Nobody wants to have discolored teeth, and Americans are more than willing to pay for the whitest teeth possible, spending some $1.4 billion on home teeth whitening products each year. What about if you want to have a whiter smile, even if those teeth aren't technically your own? Dentures can become discolored, just like natural teeth, but surely whitening your dentures isn't going to be too complicated?

Rigorous Cleaning

You might think that because your dentures are designed to be durable and robust, this means they'll be able to withstand some rather rigorous cleaning methods and products. This isn't really true. Scrubbing with a particularly rigid brush can easily scratch your dentures, and bleach (even when it's diluted) can cause your dentures to become brittle, and they might begin to deteriorate. Even something as simple as hot water can have an adverse effect. It might work when your clothes have a stubborn stain, but it can easily warp your dentures to the point that they're unusable. So does this mean that you have to live with discolored dentures?

Denture Cleanser

Your dentures can benefit from a specialist product. This is another version of the effervescent denture tablets that you add to the water your dentures soak in overnight. Look for a whitening denture cleanser, and just follow the instructions on the label. This will help with mild discoloration, but might not be enough to achieve the effect you were going for. It's the same as natural teeth—sometimes a home whitening kit will be enough, but more ingrained staining is going to need some professional assistance.

Denture Polishing

Any dentist or denture clinic can whiten your dentures for you. This can be a part of your regular checkups, and your dentist simply removes your dentures and places them into a polishing lathe.

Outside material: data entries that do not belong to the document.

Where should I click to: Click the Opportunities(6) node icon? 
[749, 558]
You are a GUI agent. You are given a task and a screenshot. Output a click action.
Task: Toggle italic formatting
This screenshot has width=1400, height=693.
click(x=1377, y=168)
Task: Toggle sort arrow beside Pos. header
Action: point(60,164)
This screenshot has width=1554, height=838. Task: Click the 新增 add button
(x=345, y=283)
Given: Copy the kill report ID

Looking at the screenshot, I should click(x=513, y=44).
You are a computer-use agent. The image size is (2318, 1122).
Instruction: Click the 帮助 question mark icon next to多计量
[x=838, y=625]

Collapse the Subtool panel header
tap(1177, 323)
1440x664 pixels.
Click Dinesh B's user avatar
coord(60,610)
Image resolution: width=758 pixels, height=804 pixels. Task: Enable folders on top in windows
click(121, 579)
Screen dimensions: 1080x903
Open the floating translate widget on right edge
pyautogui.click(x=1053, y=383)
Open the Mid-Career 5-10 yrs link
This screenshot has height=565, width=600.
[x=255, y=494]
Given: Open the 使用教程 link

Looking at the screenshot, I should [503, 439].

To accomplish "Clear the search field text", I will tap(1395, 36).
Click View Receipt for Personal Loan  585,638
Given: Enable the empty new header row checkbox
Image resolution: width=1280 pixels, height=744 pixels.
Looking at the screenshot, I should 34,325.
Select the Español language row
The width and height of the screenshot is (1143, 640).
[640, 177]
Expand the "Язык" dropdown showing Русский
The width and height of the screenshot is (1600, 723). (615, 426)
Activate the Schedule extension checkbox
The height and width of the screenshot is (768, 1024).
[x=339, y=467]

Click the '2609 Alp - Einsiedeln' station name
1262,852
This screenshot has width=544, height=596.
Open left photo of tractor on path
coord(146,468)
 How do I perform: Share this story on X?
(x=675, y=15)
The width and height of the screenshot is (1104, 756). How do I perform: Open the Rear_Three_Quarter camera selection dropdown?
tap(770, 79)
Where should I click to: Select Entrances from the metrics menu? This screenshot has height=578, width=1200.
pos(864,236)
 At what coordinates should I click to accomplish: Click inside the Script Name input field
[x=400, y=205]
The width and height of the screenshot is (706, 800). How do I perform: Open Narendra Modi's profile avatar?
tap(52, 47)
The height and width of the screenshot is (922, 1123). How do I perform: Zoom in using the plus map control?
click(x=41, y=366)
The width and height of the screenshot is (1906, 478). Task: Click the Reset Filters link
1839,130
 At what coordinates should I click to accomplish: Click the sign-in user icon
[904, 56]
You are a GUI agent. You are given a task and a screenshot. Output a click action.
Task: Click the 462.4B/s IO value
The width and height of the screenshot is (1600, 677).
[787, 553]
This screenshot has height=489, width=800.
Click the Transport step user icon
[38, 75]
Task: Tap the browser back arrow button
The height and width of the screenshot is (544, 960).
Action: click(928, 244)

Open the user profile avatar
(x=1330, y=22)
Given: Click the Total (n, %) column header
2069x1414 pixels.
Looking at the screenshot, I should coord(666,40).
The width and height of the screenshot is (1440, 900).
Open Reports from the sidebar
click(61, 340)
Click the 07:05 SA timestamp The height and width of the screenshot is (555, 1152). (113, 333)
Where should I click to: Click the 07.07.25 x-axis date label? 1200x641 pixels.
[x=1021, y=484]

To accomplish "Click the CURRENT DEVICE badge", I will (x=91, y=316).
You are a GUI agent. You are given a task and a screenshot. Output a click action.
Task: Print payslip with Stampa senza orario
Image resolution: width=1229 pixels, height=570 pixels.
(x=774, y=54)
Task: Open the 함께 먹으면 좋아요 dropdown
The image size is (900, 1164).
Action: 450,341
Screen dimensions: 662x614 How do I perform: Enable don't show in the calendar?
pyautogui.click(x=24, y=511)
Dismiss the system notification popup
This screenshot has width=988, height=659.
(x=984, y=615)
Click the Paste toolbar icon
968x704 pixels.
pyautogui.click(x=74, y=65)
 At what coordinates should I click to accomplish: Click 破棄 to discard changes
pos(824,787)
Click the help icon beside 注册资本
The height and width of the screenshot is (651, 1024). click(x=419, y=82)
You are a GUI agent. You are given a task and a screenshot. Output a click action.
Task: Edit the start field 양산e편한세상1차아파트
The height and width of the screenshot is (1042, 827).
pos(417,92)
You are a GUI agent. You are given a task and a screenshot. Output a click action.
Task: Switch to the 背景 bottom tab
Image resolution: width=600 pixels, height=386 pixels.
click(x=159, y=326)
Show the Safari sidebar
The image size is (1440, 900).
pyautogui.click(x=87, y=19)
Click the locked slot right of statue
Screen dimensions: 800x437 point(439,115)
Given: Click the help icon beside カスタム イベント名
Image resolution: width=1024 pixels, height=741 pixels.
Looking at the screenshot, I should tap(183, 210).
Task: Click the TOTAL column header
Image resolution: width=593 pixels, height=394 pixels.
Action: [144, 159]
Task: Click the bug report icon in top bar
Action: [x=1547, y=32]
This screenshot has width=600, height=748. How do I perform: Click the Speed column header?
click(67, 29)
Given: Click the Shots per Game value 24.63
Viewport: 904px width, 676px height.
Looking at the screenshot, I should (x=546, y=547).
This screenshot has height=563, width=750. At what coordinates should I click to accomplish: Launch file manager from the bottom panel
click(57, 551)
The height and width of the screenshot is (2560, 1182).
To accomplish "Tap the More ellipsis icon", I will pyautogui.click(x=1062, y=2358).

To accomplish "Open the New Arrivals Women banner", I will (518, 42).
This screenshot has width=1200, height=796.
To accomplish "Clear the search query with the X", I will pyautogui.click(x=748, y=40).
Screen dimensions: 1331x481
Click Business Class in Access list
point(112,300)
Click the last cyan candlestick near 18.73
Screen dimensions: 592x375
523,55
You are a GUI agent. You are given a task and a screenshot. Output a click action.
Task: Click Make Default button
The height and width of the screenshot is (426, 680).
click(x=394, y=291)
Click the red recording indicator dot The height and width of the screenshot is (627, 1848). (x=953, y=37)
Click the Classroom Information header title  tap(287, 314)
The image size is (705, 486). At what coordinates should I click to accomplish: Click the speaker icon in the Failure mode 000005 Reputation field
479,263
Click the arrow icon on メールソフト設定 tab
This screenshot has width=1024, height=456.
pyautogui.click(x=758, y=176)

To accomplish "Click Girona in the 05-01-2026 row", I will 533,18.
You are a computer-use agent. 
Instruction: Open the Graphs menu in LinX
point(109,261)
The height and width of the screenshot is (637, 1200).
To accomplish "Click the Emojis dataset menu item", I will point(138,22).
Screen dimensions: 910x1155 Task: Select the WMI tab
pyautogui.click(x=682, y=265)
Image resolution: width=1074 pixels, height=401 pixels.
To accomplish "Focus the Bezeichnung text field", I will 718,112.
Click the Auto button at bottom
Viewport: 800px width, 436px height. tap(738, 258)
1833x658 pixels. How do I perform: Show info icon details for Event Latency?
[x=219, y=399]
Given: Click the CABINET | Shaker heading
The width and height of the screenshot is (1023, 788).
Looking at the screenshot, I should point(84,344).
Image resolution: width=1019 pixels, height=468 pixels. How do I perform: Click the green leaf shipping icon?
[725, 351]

They're then buffed and polished, which removes the surface stains. It's a quick process, performed while you wait, and your teeth have been instantly whitened. 

Partial Dentures

Denture polishing works on full or partial dentures, but when you have partial dentures, you need to remember that your natural teeth will need to be whitened so that they now match the shade of your polished dentures. Because the precision of the shade is important, you might want to opt for professional whitening for your teeth.